As reported in the Journal of Clinical Oncology by Petrylak et al, the phase III KEYNOTE-921 trial showed no benefit in outcomes with the addition of pembrolizumab to docetaxel in patients with previously treated metastatic castration-resistant prostate cancer.
Study Details
In the global double-blind trial, 1,030 patients who experienced disease progression after androgen-deprivation therapy and one androgen receptor pathway inhibitor were randomly assigned between May 2019 and June 2021 to receive docetaxel at 75 mg/m2 every 3 weeks for up to 10 cycles with concomitant prednisone at 5 mg twice daily and either pembrolizumab at 200 mg (n = 515) or matched placebo (n = 515) every 3 weeks for up to 35 cycles. The primary endpoints were radiographic progression–free survival on blinded independent central review and overall survival.
Key Findings
Median time from random assignment to data cutoff date (in June 2022) at final analysis was 22.7 months (range = 12.1–36.7 months).
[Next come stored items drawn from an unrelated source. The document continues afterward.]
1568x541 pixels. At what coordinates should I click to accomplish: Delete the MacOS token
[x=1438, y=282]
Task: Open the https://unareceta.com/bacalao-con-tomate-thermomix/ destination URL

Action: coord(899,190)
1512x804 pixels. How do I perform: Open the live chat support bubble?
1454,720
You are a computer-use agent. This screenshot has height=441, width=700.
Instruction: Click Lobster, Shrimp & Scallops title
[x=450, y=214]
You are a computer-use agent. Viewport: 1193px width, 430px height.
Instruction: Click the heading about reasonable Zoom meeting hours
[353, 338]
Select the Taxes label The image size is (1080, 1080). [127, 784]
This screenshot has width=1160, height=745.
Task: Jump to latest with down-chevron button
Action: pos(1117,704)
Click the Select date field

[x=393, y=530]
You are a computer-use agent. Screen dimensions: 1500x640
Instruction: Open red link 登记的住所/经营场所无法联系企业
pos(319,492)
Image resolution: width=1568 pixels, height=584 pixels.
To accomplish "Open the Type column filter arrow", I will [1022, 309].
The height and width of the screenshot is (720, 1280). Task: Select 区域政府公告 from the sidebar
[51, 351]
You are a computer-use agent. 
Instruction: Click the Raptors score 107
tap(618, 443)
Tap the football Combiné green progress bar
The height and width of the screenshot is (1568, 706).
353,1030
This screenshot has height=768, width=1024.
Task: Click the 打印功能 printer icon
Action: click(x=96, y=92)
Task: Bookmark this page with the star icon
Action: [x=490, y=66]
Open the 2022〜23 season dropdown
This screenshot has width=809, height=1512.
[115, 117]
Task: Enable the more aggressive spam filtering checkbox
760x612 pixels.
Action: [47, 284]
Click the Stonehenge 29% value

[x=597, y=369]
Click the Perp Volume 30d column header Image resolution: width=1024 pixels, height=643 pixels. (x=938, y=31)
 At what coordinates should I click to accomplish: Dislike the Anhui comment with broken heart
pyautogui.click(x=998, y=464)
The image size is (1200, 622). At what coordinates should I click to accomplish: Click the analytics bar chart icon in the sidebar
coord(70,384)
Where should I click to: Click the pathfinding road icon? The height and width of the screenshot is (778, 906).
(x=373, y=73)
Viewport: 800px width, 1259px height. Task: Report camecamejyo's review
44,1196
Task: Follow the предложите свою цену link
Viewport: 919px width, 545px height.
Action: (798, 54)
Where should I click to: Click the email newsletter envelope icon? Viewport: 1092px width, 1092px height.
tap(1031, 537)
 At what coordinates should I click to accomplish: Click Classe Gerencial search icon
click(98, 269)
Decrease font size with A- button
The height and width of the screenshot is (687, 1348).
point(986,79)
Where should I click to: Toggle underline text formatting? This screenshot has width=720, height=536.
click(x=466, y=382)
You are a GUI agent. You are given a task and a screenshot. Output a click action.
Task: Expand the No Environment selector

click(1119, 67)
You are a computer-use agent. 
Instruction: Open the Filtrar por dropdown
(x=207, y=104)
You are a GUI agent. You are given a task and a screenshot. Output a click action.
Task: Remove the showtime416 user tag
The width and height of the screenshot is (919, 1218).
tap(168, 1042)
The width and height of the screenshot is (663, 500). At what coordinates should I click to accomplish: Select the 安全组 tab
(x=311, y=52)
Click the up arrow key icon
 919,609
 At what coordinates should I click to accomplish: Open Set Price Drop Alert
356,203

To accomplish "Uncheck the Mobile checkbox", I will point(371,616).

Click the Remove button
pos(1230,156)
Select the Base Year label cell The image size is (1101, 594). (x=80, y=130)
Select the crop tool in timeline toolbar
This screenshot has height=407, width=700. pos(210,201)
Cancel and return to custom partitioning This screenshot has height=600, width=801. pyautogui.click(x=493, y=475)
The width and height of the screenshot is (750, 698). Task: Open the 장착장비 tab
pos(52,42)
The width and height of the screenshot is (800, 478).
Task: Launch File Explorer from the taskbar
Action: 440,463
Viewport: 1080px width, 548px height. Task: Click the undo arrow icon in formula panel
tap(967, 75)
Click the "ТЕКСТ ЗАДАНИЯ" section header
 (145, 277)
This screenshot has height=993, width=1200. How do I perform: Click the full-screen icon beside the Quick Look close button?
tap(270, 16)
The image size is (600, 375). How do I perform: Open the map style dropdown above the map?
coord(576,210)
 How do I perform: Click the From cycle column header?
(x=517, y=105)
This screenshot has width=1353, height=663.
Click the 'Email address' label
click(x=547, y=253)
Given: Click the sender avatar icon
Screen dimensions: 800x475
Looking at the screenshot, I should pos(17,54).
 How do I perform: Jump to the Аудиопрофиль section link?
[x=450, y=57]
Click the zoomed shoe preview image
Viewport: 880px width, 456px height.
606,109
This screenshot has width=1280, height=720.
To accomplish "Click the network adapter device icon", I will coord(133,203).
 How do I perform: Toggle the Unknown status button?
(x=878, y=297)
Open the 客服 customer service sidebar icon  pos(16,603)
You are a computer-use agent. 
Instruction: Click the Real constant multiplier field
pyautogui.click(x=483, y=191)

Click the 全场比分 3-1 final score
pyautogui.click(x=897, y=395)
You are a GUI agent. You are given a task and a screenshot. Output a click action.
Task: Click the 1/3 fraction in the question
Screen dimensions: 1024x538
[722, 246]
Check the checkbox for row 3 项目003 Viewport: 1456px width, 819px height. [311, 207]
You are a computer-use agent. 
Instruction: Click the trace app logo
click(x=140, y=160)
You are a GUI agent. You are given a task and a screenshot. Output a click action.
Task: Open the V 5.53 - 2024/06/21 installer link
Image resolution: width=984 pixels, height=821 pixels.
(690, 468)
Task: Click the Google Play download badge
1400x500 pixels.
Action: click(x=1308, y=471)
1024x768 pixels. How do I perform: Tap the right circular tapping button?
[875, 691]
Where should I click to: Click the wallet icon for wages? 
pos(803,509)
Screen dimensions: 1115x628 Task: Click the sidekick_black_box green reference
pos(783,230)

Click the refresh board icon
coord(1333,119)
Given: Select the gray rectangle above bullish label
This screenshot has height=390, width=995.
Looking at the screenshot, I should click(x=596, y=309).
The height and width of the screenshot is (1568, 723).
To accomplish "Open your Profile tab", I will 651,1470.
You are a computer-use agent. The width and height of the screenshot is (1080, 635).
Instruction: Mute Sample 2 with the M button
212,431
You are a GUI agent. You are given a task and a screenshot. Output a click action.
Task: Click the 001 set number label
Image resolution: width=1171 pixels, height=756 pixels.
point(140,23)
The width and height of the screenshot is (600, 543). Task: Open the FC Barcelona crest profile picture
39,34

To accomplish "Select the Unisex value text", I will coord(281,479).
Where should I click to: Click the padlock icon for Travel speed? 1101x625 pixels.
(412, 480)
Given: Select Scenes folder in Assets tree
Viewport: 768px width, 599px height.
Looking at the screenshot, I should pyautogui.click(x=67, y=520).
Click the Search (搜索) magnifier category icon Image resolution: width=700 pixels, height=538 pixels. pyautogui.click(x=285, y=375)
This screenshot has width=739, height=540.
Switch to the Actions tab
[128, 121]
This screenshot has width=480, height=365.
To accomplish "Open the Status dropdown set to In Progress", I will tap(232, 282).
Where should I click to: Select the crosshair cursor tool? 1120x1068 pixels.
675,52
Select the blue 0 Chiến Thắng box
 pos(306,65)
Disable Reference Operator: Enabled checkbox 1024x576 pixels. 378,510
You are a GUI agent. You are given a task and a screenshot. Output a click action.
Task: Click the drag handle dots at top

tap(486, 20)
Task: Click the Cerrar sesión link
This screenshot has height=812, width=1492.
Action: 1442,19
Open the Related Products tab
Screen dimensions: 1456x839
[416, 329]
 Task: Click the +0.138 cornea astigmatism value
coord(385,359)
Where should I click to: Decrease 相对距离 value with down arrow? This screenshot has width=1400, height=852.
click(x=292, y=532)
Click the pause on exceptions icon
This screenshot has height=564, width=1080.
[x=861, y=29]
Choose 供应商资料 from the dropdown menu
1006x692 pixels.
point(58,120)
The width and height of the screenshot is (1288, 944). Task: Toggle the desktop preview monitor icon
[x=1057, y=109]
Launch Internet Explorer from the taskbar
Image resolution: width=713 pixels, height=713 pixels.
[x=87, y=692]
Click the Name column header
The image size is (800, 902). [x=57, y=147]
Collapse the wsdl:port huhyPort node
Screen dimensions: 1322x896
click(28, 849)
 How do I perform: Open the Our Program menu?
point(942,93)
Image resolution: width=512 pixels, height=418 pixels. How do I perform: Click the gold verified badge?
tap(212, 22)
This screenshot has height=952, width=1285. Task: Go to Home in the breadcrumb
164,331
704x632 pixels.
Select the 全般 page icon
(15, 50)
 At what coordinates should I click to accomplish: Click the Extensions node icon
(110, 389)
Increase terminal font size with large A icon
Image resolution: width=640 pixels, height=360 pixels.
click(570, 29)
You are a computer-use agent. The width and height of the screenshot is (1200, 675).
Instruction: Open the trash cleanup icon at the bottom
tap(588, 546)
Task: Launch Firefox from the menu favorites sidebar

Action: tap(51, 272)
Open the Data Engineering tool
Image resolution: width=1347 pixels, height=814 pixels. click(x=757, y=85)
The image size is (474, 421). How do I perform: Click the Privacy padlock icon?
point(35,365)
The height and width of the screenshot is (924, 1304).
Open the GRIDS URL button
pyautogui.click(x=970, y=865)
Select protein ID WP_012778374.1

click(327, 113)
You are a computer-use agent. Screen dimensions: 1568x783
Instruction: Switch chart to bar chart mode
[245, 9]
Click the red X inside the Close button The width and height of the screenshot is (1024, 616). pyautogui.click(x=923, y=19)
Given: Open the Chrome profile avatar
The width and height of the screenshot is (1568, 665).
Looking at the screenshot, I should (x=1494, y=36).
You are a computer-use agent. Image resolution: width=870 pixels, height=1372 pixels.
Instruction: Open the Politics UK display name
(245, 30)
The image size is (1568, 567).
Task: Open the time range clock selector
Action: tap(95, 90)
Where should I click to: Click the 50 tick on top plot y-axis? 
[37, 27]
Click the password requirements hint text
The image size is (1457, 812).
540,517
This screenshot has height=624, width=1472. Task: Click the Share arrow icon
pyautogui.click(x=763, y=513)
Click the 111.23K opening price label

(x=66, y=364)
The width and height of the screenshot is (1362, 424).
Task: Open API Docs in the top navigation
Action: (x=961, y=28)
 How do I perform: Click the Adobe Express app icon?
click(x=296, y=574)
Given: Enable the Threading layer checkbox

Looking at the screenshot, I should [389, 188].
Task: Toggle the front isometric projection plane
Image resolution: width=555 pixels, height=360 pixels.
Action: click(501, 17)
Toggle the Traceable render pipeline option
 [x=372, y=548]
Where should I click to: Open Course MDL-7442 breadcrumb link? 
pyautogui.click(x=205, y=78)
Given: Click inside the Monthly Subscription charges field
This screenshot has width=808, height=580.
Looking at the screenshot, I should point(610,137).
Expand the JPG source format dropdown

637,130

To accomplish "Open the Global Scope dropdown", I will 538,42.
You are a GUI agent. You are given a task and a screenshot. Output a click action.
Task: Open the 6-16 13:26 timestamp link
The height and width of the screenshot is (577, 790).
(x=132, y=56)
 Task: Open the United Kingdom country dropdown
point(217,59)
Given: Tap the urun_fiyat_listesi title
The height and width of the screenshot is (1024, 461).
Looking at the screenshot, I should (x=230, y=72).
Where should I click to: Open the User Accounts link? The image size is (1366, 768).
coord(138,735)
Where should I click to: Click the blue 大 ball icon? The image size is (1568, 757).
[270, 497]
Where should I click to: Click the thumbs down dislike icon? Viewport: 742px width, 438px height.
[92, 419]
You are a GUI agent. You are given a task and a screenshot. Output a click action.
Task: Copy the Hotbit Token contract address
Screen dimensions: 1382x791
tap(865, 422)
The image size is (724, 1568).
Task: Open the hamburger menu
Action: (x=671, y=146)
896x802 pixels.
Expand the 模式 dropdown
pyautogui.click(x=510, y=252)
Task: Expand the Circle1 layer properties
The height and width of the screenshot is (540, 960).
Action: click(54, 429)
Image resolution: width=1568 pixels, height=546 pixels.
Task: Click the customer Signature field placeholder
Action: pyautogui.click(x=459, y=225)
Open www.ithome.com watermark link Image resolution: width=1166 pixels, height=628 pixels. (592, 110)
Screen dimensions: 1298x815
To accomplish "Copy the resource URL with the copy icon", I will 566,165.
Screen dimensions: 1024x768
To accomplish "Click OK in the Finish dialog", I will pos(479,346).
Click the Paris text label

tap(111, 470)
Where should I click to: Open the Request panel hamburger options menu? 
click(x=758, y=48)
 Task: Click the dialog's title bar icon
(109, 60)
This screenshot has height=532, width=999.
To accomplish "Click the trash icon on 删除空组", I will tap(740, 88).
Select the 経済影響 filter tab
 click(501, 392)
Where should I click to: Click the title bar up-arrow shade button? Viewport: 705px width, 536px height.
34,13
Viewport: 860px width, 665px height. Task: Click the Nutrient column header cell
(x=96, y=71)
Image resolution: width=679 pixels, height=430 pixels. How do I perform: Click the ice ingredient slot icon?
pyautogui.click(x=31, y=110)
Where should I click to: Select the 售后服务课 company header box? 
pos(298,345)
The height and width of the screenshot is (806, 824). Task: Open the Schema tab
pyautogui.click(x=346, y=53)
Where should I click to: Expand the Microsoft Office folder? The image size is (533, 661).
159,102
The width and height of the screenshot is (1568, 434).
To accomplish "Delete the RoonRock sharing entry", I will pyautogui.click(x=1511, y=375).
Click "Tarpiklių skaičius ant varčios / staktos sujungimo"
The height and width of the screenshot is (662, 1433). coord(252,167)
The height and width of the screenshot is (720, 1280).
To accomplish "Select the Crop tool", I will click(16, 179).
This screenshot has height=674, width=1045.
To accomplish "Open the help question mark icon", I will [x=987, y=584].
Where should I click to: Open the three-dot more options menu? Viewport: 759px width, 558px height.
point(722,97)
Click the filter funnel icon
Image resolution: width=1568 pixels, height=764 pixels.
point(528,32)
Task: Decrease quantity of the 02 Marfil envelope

At first interim analysis (data cutoff date at the end of September 2021), median radiographic progression–free survival was 8.6 months (95% confidence interval [CI] = 8.3–10.2 months) in the pembrolizumab/docetaxel group vs 8.3 months (95% CI = 8.2–8.5 months) in the control group (hazard ratio [HR] = 0.85, 95% CI = 0.71–1.01, P = .03); since the difference did not reach the predefined significance level of P = .02, no further testing for radiographic progression–free survival was performed. Rates were 29.4% vs 23.8% at 12 months and 9.4% vs 6.5% at 18 months.
At final analysis, median overall survival was 19.6 months (95% CI = 18.2–20.9 months) in the pembrolizumab/docetaxel group vs 19.0 months (95% CI = 17.9–20.9 months) in the control group (HR= 0.92, 95% CI = 0.78–1.09, P = .17). Rates were 76.9% vs 73.2% at 12 months and 39.4% vs 38.5% at 24 months.
Grade ≥3 treatment-related adverse events occurred in 43.2% of the pembrolizumab/docetaxel group and 36.6% of the control group; the most common in each group were diarrhea (3.3% vs 1.9%), fatigue (2.7% vs 3.1%), and anemia (2.7% vs 3.3%). Any-grade pneumonitis was the most common immune-mediated adverse event (7.0% vs 3.1%). Treatment-related serious advents occurred in 20.2% vs 15.2% of patients. Treatment-related death occurred in two patients in the pembrolizumab/docetaxel group (from pneumonitis and interstitial lung disease) and seven patients in the control group (from clostridial sepsis, febrile neutropenia, influenzal pneumonia, neck abscess, pneumonia, respiratory failure, and urosepsis).
The investigators concluded: “The addition of pembrolizumab to docetaxel did not significantly improve efficacy outcomes for participants with previously treated [metastatic castration-resistant prostate cancer]. The current standard of care remains unchanged.”
Daniel P. Petrylak, MD, of Yale Cancer Center, is the corresponding author of the Journal of Clinical Oncology article.
Disclosure: The study was supported by Merck Sharp & Dohme LLC, a subsidiary of Merck & Co, Inc. For full disclosures of the study authors, visit ascopubs.org.